* **Exercise objective**
For the material below, return exactly the lines starting at the one holding "Task: Open 基础信息 menu item" and ending at the one holding "Screen dimensions: 1363x896", counting both as part of the range.

* **Task material**
---

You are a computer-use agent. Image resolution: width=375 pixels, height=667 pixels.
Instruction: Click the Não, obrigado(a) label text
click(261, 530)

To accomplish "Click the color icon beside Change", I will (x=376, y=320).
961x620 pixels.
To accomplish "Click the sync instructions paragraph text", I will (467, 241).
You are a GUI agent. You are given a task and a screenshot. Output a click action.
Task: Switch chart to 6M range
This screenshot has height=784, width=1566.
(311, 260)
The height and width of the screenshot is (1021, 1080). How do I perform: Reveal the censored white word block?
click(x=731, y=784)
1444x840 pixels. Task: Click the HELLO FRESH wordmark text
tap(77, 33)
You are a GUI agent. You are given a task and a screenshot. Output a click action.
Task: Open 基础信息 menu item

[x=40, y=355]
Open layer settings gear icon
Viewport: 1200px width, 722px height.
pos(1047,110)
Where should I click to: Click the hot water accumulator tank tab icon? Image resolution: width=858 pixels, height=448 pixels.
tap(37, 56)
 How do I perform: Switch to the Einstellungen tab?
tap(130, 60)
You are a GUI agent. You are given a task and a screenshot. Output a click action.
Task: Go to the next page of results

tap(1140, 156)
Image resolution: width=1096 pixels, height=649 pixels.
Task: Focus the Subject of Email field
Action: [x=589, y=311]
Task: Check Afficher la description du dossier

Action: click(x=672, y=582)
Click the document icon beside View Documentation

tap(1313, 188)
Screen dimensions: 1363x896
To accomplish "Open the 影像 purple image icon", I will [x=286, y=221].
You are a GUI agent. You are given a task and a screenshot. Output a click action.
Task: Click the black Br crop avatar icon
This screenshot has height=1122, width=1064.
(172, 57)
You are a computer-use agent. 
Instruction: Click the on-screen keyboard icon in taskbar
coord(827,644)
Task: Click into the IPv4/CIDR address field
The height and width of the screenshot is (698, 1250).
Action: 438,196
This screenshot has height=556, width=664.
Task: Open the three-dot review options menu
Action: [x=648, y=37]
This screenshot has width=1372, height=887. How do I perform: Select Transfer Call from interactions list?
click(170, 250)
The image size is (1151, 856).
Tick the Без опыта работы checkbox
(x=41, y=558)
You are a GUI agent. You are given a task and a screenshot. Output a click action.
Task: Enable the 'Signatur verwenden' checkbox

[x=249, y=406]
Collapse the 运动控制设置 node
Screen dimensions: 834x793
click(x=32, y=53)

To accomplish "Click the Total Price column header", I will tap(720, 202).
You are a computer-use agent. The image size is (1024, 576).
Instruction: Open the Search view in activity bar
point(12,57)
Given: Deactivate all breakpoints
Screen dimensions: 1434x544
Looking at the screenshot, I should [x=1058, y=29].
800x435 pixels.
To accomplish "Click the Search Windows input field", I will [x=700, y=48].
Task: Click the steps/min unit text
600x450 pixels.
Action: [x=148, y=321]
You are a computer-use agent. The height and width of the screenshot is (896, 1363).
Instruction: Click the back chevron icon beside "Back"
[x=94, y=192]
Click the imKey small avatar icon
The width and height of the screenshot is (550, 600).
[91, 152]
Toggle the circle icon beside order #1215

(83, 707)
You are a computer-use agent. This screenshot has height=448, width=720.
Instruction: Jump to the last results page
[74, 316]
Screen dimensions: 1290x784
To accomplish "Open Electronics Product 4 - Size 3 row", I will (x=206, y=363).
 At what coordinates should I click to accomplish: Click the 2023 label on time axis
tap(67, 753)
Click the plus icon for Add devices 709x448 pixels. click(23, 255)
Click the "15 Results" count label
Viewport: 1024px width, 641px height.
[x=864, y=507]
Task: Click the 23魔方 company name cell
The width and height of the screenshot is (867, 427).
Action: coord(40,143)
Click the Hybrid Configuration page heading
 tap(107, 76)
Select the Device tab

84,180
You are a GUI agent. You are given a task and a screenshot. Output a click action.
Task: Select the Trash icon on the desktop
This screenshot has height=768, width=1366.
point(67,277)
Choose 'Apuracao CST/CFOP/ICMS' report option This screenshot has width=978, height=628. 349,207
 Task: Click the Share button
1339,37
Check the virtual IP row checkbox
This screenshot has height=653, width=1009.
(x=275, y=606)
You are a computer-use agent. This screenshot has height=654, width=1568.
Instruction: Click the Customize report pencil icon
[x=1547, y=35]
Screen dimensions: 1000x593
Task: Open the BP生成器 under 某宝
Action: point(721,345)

---

* **Solved exercise**
Task: Open 基础信息 menu item

[x=40, y=355]
Open layer settings gear icon
Viewport: 1200px width, 722px height.
pos(1047,110)
Where should I click to: Click the hot water accumulator tank tab icon? Image resolution: width=858 pixels, height=448 pixels.
tap(37, 56)
 How do I perform: Switch to the Einstellungen tab?
tap(130, 60)
You are a GUI agent. You are given a task and a screenshot. Output a click action.
Task: Go to the next page of results

tap(1140, 156)
Image resolution: width=1096 pixels, height=649 pixels.
Task: Focus the Subject of Email field
Action: [x=589, y=311]
Task: Check Afficher la description du dossier

Action: click(x=672, y=582)
Click the document icon beside View Documentation

tap(1313, 188)
Screen dimensions: 1363x896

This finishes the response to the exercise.